ACTION ITEM: Your answer should be one number: how many lines of the data include the string "bottom"?

(Stored data)
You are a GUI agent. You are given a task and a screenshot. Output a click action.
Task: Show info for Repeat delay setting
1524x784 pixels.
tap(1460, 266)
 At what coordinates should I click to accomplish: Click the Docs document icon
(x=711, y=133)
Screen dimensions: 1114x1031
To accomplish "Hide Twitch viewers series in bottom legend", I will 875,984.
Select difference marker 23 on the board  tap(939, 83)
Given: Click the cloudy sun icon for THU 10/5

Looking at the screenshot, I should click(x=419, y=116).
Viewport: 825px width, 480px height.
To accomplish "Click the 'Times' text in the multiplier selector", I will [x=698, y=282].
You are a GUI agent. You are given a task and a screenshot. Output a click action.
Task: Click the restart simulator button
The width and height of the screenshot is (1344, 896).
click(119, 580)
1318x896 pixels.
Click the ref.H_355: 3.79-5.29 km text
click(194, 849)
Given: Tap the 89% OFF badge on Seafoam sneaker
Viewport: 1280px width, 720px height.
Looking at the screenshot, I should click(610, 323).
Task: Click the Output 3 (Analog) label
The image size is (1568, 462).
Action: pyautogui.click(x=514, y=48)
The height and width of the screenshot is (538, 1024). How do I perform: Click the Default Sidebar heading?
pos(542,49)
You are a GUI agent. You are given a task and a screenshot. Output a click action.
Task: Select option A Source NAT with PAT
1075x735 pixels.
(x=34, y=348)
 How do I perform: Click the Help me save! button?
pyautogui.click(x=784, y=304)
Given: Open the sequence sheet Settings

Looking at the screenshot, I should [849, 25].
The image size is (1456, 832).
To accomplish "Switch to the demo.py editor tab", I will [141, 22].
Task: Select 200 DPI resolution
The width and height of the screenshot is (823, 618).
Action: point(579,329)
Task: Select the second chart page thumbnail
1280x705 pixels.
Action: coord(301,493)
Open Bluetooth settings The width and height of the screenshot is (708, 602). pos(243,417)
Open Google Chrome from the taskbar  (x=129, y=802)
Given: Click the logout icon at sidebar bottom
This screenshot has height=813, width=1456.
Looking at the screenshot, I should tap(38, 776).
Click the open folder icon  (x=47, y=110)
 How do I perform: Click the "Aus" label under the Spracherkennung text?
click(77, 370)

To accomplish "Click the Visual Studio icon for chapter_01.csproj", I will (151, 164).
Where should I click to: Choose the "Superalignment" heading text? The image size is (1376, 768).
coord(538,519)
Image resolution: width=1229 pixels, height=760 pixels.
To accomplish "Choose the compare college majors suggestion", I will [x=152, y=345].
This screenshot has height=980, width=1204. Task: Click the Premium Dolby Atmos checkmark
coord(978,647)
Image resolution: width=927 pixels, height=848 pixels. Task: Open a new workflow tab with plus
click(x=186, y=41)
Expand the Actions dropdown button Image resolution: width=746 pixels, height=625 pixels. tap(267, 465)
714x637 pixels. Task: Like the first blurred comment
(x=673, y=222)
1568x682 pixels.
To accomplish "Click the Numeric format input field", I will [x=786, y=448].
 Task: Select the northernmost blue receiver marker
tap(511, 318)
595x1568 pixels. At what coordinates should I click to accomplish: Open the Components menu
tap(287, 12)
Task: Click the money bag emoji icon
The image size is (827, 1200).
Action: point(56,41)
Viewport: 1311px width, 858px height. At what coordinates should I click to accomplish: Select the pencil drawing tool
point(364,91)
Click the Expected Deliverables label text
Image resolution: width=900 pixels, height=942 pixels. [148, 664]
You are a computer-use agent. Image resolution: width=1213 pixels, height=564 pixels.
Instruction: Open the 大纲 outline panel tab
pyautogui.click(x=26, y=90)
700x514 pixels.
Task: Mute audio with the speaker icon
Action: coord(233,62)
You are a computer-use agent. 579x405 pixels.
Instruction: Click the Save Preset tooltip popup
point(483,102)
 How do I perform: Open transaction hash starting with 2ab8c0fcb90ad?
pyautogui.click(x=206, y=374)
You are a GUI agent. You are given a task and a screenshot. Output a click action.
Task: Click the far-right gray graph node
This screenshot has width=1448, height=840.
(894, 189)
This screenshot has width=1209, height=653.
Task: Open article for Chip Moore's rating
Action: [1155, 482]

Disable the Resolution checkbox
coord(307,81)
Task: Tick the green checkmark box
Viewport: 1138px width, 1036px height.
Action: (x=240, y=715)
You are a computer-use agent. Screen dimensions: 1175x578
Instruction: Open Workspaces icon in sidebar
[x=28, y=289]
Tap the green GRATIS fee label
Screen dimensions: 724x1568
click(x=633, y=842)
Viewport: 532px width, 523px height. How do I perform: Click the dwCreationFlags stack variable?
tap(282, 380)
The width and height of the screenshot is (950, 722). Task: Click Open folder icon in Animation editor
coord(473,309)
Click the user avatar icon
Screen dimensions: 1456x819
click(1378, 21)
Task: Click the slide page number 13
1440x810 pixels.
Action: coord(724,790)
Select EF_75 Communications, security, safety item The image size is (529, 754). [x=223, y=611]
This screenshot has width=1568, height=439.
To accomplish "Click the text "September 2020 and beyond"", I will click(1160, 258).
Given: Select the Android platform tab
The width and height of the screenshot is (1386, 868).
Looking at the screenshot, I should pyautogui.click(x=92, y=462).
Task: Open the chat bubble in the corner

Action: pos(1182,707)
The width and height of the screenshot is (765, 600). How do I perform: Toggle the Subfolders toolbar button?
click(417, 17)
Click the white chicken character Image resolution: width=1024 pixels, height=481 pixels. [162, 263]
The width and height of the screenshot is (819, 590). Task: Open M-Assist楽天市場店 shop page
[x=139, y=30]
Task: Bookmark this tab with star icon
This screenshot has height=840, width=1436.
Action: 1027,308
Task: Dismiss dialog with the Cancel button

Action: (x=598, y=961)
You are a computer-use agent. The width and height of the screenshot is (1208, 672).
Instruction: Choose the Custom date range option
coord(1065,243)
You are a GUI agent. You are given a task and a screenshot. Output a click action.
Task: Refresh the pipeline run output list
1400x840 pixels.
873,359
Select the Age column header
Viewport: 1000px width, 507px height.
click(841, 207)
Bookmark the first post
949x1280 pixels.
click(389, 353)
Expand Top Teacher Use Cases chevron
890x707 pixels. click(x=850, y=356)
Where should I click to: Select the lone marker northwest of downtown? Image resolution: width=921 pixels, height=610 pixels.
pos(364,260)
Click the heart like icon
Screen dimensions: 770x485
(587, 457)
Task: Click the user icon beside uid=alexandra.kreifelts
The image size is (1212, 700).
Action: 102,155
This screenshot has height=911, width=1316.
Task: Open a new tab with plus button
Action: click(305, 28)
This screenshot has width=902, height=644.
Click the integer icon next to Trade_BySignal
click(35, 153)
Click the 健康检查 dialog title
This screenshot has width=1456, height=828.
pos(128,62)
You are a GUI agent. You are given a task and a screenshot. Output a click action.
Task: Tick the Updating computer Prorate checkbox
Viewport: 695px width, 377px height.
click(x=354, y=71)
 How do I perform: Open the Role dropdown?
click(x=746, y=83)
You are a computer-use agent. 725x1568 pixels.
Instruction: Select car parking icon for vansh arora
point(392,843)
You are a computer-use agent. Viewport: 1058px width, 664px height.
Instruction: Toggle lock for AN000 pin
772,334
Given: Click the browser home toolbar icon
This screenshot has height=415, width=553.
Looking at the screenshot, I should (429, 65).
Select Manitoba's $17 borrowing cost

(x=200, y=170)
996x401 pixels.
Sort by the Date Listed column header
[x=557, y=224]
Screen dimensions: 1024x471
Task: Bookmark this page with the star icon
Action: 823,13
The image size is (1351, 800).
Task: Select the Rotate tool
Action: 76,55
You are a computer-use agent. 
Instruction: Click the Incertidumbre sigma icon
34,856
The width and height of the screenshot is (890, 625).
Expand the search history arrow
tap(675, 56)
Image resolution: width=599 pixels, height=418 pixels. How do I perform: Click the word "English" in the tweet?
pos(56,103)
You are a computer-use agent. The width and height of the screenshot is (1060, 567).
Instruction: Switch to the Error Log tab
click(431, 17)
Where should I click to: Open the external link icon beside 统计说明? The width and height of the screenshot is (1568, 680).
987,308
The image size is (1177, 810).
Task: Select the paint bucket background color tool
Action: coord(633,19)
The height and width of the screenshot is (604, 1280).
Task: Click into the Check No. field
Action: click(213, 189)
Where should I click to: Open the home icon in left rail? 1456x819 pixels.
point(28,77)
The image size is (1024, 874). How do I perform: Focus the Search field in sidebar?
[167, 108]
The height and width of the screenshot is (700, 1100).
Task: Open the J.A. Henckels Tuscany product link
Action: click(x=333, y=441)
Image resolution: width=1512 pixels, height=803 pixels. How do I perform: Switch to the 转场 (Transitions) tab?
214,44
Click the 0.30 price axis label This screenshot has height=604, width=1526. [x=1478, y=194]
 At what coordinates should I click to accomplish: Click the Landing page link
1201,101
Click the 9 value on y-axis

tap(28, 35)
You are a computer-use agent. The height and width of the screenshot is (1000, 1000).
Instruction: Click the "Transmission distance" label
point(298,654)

ANSWER BELOW: 2